OMAHA, Neb. (AP) - A jury will hear the discrimination lawsuit of a former York firefighter and paramedic who was fired after breaking her foot.

District Judge John Gerrard on Monday rejected the city of York’s motion for summary judgment in the lawsuit, saying a jury should decide whether Lisa Peter can show that she could have returned to work before running out of leave time.

Peter sued in 2012, saying a city administrator repeatedly denied her requests for light duty after she broke her heel in a non-work-related accident in April 2010. When she was not cleared to work without restrictions after she had exhausted her sick days, vacation and federal medical leave, she was fired and replaced by a man.

Three years earlier, the same administrator cut the weekly work hours of a male York firefighter, who was hospitalized for severe pancreatitis, to ensure he would not run out of leave, her lawsuit says.
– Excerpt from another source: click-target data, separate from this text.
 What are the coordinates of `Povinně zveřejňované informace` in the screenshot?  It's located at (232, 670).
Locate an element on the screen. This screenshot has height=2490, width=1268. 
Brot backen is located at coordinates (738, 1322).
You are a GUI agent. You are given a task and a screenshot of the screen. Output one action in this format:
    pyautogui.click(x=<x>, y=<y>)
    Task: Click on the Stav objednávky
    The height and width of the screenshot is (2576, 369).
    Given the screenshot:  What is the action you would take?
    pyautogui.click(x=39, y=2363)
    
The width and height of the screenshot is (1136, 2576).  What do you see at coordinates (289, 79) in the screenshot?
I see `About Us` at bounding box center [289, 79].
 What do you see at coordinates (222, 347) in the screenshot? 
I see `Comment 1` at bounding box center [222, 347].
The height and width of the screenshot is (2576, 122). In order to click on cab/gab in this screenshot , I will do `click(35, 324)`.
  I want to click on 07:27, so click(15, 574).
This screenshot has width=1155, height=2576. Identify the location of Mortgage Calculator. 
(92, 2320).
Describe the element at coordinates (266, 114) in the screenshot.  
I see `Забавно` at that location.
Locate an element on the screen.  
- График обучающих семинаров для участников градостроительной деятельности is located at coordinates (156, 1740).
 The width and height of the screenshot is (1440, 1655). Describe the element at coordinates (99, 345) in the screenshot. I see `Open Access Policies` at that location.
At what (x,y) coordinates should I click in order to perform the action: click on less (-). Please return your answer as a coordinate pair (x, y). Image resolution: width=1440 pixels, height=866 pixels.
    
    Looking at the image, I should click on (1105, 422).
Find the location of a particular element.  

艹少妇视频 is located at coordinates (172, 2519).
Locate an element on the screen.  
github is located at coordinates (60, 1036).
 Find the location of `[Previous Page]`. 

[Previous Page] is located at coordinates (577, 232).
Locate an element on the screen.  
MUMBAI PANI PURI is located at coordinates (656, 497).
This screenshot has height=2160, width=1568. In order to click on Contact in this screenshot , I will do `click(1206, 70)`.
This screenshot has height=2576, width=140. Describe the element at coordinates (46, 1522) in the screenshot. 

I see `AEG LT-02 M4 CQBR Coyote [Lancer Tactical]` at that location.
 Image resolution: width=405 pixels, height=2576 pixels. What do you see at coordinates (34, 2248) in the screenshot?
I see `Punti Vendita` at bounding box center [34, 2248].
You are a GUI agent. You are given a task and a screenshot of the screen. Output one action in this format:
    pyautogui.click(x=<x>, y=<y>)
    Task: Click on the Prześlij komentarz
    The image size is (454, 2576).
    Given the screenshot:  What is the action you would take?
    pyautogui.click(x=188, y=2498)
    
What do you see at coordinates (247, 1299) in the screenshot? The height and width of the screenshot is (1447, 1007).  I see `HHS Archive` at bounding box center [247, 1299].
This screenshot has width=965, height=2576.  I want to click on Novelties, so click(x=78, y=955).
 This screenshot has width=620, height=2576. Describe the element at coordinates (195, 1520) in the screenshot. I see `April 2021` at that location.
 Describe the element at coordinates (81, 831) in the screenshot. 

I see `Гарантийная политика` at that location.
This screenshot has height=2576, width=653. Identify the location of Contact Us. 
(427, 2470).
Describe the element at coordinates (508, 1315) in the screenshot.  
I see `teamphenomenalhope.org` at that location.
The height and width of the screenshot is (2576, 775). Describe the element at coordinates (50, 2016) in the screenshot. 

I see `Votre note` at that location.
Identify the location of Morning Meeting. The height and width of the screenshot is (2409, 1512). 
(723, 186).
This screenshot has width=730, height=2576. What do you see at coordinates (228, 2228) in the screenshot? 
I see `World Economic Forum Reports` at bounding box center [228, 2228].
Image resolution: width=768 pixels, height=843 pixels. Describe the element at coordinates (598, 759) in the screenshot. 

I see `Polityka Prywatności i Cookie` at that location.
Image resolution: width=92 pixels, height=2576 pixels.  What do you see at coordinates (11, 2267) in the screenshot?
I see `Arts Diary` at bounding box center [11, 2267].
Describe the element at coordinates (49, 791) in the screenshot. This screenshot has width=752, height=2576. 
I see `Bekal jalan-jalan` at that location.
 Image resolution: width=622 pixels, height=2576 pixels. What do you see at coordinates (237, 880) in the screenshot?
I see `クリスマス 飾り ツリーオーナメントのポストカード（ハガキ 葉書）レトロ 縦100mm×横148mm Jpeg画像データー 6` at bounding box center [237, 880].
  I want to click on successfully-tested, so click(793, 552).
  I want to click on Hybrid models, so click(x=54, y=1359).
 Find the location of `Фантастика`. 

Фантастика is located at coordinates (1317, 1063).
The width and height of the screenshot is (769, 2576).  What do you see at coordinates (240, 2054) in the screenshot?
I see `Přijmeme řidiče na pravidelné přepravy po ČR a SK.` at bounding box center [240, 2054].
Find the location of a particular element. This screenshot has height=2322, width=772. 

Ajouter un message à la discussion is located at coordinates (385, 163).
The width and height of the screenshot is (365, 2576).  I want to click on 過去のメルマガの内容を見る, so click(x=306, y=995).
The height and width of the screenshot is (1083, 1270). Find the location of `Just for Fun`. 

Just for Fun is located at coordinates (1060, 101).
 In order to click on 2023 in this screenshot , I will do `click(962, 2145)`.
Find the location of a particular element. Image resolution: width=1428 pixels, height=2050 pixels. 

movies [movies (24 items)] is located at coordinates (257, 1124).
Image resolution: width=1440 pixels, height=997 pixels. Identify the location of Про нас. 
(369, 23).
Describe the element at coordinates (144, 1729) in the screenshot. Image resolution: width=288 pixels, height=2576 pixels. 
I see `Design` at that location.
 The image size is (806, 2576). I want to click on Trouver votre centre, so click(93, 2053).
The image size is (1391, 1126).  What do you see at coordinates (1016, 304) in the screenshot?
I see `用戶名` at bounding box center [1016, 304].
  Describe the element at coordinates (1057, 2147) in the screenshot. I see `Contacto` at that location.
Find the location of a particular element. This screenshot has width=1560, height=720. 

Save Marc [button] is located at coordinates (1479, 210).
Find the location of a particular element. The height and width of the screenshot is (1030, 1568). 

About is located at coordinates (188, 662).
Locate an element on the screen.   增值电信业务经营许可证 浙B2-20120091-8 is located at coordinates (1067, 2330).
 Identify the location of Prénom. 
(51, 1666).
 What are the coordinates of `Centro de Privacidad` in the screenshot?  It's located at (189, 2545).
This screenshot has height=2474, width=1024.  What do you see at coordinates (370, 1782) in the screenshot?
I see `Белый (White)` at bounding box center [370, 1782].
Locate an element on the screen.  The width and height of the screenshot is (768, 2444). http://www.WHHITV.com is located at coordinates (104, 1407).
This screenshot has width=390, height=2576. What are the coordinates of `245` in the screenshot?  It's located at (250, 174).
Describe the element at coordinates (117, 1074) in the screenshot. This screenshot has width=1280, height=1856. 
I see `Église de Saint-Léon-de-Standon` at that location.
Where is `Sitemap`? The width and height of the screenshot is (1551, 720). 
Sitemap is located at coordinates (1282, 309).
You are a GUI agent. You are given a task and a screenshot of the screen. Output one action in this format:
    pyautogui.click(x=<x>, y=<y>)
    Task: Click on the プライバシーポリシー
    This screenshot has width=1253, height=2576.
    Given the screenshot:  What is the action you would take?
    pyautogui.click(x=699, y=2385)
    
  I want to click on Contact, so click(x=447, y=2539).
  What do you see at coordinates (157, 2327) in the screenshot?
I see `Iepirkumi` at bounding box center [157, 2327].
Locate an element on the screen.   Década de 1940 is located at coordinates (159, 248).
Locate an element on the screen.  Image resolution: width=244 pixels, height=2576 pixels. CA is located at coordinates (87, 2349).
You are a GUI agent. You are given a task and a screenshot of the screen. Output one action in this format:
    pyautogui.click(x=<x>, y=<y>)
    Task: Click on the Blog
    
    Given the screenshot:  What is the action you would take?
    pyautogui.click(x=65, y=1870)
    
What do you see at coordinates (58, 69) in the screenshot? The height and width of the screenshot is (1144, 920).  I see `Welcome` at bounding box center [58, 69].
The firefighter also was placed on light duty instead of fighting fires on regular 24-hour shifts.

Peter’s lawsuit says York violated federal law protecting those with disabilities and forbidding gender discrimination.

The city had argued that the discrepancy happened because the man’s illness was more serious than Peter’s injury, there was no light duty available when Peter was injured and federal law did not require the city to create a light duty position.

Last year, the judge dismissed Peter’s disability discrimination claim, saying that because she could not perform the essential functions of being a firefighter and paramedic with an injured foot, she was not a qualified person under the Americans With Disabilities Act. But he also dismissed some of the city’s arguments, saying he didn’t see the legal relevance of the male firefighter’s illness being more serious than Peter’s injury.

On Monday, Gerrard rejected the city’s argument he should dismiss the lawsuit because Peter was not cleared for light duty until the end of September 2010 and could not have returned to full duty until January 2011 - well after her medical and other leave had been exhausted.

Peter and her physical therapist have testified she could have returned to light duty on July 10, 2010, and full duty on Nov. 1.

Gerrard said the discrepancy and question of discrimination is for a jury to decide.

An attorney for Peter, Kathleen Neary of Lincoln, said her client is looking forward to having a jury render a verdict. Attorneys for the city of York did not immediate return messages Tuesday seeking comment.